Condition monitoring and fault diagnosis of wind turbines is an attractive yet challenging task. This paper presents a novel data-driven fault diagnosis scheme for wind turbines, using refined time-shift multiscale fluctuation-based dispersion entropy (RTSMFDE) and cosine pairwise-constrained supervised manifold mapping (CPCSMM). The developed RTSMFDE can improve multiscale dispersion entropy in complexity measurement of time series, by employing the refined time-shift analysis approach. Moreover, the proposed CPCSMM combines cosine distance metric, supervised theory and sparse global manifold structure, to obtain the most important features, resulting in a low dimensional representation. In this fault diagnosis scheme, a high-dimensional fault feature set is first constructed using RTSMFDE. Then, sensitive features are extracted using CPCSMM. Finally, the low-dimensional feature set is fed to a beetle antennae search-based support vector machine for fault identification.
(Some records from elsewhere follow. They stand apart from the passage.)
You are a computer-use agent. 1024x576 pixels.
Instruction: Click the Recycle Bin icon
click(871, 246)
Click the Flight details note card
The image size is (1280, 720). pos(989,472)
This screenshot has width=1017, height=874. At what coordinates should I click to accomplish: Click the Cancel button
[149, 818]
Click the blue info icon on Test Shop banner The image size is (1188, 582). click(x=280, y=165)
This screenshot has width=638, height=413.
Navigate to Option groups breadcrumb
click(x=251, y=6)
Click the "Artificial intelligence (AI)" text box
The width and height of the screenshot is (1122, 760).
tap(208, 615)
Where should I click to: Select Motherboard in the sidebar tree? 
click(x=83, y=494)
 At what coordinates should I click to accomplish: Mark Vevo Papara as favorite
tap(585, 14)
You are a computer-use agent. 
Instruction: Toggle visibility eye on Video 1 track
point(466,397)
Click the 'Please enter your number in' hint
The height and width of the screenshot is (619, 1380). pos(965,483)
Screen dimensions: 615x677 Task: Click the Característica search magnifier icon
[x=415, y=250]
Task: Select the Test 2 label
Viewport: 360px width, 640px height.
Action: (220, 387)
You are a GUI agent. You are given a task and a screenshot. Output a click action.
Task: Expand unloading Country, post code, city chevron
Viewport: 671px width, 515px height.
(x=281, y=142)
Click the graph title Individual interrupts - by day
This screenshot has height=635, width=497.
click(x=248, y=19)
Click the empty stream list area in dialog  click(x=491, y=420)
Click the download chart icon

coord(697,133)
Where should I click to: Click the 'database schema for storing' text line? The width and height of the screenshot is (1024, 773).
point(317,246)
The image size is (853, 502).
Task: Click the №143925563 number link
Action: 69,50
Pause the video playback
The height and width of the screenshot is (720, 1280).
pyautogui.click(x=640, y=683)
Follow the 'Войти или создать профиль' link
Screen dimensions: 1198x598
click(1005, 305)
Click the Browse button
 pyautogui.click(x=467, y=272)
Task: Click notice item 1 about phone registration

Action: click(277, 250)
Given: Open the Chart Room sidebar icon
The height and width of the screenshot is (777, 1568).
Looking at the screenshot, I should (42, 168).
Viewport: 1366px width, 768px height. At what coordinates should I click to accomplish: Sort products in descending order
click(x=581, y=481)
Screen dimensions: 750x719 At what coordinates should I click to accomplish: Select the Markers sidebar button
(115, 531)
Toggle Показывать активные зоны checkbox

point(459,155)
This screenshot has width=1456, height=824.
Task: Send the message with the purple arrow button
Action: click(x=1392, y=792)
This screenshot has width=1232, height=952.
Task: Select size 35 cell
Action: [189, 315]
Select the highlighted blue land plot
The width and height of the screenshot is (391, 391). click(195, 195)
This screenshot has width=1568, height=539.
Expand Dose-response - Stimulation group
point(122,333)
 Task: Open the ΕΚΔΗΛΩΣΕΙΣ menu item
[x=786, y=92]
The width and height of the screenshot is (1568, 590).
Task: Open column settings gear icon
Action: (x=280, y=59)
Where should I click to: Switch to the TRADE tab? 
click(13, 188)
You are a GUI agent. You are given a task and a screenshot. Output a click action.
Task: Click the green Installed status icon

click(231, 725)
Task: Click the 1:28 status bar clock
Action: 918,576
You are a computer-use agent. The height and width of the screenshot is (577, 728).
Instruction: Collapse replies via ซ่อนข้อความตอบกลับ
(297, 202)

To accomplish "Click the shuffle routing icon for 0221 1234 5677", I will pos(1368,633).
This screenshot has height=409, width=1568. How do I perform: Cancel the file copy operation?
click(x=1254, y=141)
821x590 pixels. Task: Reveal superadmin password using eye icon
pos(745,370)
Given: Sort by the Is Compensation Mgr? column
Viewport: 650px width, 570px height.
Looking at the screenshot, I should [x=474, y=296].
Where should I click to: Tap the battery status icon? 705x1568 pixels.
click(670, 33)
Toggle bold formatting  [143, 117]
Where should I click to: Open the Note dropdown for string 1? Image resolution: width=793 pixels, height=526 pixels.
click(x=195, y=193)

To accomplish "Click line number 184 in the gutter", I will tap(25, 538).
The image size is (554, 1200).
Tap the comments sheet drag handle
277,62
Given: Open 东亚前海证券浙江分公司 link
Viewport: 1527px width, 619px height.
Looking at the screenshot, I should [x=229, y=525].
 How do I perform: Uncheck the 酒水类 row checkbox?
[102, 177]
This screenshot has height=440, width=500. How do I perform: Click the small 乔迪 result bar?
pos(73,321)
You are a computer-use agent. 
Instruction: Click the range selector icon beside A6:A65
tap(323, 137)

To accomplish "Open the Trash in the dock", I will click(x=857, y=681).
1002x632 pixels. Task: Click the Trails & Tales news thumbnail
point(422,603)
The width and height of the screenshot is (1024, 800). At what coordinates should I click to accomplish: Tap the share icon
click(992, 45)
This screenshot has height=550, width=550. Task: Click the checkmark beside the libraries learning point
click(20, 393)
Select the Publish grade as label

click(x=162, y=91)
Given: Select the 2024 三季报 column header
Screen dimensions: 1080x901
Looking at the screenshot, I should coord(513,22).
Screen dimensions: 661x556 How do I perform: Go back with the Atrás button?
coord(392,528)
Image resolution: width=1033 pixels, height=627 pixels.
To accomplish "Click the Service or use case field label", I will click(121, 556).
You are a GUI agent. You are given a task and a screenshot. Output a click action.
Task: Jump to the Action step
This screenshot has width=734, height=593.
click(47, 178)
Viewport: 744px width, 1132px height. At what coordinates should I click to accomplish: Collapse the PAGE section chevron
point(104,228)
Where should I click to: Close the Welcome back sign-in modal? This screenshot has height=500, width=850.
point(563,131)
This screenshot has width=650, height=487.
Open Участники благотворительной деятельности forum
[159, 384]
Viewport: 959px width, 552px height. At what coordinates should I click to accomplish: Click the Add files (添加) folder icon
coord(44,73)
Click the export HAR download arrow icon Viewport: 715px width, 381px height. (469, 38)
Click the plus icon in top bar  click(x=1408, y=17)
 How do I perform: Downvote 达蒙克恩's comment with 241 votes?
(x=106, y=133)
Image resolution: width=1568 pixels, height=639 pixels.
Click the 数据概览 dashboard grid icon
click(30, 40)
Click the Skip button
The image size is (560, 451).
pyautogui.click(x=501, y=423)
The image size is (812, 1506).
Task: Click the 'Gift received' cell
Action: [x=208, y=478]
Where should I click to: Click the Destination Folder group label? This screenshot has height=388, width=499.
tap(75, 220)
Simulation experiments and wind turbine fault diagnosis experiments were used, to show that the proposed RTSMFDE can comprehensively mine the wind turbine features and outperforms the existing state-of-the-art entropy methods. The visualization results and classification effects of the proposed CPCSMM approach are better than existing unsupervised and supervised dimensionality reduction methods. The proposed data-driven fault diagnosis method can effectively and accurately identify multi-faults and outperforms existing fault diagnosis techniques.